Structuring the rent payment requires careful negotiation to ensure it reflects fair market value while optimizing the financial position of both entities. Rent can be set as a fixed rate, providing maximum stability to the PropCo’s balance sheet and valuation. Alternatively, the rent may be structured with escalators tied to the Consumer Price Index (CPI) or a fixed annual percentage increase.
A less common but sometimes utilized structure involves variable rent, where a portion of the payment is linked to the OpCo’s gross sales or other performance metrics. The variable structure aligns the PropCo’s return with the OpCo’s success but introduces volatility into the PropCo’s revenue stream, potentially complicating its debt financing. Regardless of the formula, the rent must be commercially reasonable to withstand scrutiny from tax authorities and auditors.
Beyond the core lease, other intercompany agreements are often necessary to manage the shared infrastructure. These may include management service agreements, where the OpCo provides administrative or maintenance services to the PropCo for a fee. Such agreements must also be documented at arm’s length to maintain the legal and tax separation of the two entities.
The separation of the OpCo and PropCo generates specific, actionable tax advantages for both entities, provided the structure is maintained correctly. The OpCo treats all rent payments made to the PropCo as a fully deductible operating expense on its federal income tax return. This rental expense reduces the OpCo’s taxable income, effectively lowering its corporate tax liability.
The PropCo, which generates rental income, is responsible for paying income tax on its net earnings. The PropCo is entitled to claim depreciation deductions on the buildings it owns. This non-cash expense reduces the PropCo’s net taxable income without diminishing its cash flow, providing a significant tax shelter.
Depreciation is calculated using the Modified Accelerated Cost Recovery System (MACRS). The ability to claim this deduction means the PropCo’s effective tax rate on rental income can be substantially lower than the statutory rate. This benefit is a primary driver of the PropCo structure.
The PropCo structure is a common precursor to, or component of, a Real Estate Investment Trust (REIT). To qualify as a REIT, the PropCo must meet stringent requirements, including deriving at least 75% of its gross income from real estate sources and distributing at least 90% of its taxable income to shareholders annually.

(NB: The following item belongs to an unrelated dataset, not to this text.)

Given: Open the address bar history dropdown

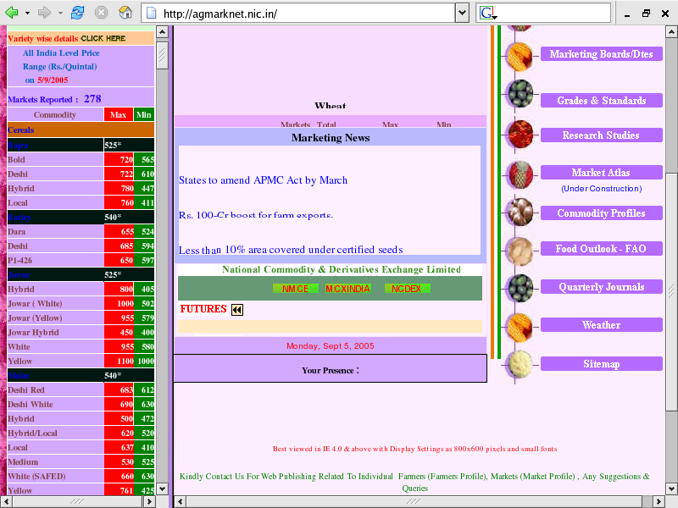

The REIT structure allows the PropCo to avoid corporate-level taxation, passing the tax liability directly to its shareholders.

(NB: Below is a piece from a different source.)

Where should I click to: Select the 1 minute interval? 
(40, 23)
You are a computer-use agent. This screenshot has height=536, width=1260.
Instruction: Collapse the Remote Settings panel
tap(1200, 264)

Financial reporting standards mandate specific treatment for the lease liability on the OpCo’s balance sheet. Under US Generally Accepted Accounting Principles (GAAP), the OpCo must recognize a right-of-use (ROU) asset and a corresponding lease liability for all non-short-term leases. This accounting change has expanded the OpCo’s balance sheet, reflecting its long-term financial commitment to the PropCo.
The PropCo’s balance sheet, conversely, holds the long-term, fixed real estate assets and any associated mortgage debt. The OpCo’s balance sheet becomes “lighter” from an asset perspective, showcasing a greater reliance on intangible and working capital assets. This distinction clarifies the risk profile for creditors and investors, allowing them to assess the operational risk (OpCo) separately from the property risk (PropCo).
The structure requires meticulous transfer pricing documentation to justify the intercompany rent and service fees. The IRS requires that all transactions between related entities be conducted at “arm’s length,” meaning the pricing must align with what unrelated parties would charge.